Tsutakawa was at Garden Heights as part of a Humanities Washington lecture series to talk about the history of Japanese Americans in Washington.
And the thing the Garden Heights students were prepared about was the forced internment of all West Coast Japanese Americans and Japanese living in America in early 1942, following Japan’s attack on the U.S. Navy base in Pearl Harbor, Hawaii.
President Franklin D. Roosevelt originally ordered the removal of all citizens and residents of Japanese descent who lived within 60 miles of the West Coast, Tsutakawa said. However, some places took that farther — California relocated all Japanese residents, for example.
“In Washington, a line was drawn down the middle of the state. If you lived in Yakima, you were taken, but people living in Moses Lake were not taken,” she told the fifth-graders.
A lot of people scrambled to find friends and relations to stay with outside the exclusion zone, so they wouldn’t get sent to internment camps, she added.
All told, about 120,000 people of Japanese descent — including American citizens — were interned.
Including Tsutakawa’s parents, George and Ayame.
Tsutakawa said her father, a renowned artist and sculptor whose work adorns several Seattle-area landmarks — including the city’s public library — and the Puyallup Fairgrounds where Japanese were temporarily interned, joined the U.S. Army in World War II and taught Japanese to American soldiers in Arkansas.
“Japanese American soldiers who were in the U.S. Army fought very bravely in Europe,” she said.
Her mother, who spent much of her childhood in Japan, was interned in a camp for Japanese government sympathizers in Idaho.
However, Tsutakawa also told the gathered fifth-graders that those relocated had American friends — many of them clergy — and neighbors who would make the long journey to Idaho to bring news and mail all the way from Seattle.
“They would tell them things that happened,” she said.
Tsutakawa wanted the fifth-graders to consider the immigrants they know, and what their responsibility to those immigrants today might be.
The lecture, entitled “The Pine and the Cherry” has taken Tsutakawa to grade schools, senior centers, community colleges, and civic groups across the state.

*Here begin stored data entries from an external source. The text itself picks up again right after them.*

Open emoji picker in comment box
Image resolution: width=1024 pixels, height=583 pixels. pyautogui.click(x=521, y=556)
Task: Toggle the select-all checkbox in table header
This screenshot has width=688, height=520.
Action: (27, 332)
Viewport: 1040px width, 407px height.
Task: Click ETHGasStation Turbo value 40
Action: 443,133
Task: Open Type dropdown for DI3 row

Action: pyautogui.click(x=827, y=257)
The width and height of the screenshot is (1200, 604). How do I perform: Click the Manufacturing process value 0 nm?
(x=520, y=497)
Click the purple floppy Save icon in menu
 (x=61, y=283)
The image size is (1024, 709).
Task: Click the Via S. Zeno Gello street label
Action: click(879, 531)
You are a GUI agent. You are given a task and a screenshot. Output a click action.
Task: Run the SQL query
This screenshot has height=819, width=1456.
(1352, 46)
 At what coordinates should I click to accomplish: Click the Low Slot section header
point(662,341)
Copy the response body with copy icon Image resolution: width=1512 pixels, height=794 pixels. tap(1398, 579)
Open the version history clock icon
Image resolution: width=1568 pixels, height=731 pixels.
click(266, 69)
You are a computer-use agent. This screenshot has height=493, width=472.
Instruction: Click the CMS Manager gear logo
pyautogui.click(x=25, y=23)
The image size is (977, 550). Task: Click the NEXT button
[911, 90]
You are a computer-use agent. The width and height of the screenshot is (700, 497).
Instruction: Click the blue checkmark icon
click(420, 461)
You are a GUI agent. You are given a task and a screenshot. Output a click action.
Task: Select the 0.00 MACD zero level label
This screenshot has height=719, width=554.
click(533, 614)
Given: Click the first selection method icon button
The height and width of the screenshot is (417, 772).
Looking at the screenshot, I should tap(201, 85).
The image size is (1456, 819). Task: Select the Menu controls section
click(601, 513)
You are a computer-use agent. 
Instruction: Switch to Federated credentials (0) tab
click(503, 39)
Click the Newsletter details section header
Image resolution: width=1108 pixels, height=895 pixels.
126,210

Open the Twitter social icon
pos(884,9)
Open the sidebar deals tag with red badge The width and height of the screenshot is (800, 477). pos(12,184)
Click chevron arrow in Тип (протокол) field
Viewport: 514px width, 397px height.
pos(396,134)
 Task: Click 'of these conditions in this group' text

“This is my second with Humanities Washington,” she said. “I gave 30 talks last year, and this year I’ve been invited to 16 so far.”
As a writer who specializes in Japanese American life and history in the Pacific Northwest, Tsutakawa said she likes to see how audiences will react and how they will compare what happened in the early 1940s to today’s immigrant situation.
“My biggest audiences have been in Richland and Yakima,” she said. “Some of the offspring of Japanese farming families have come to my talks, and that has been very interesting and rewarding.”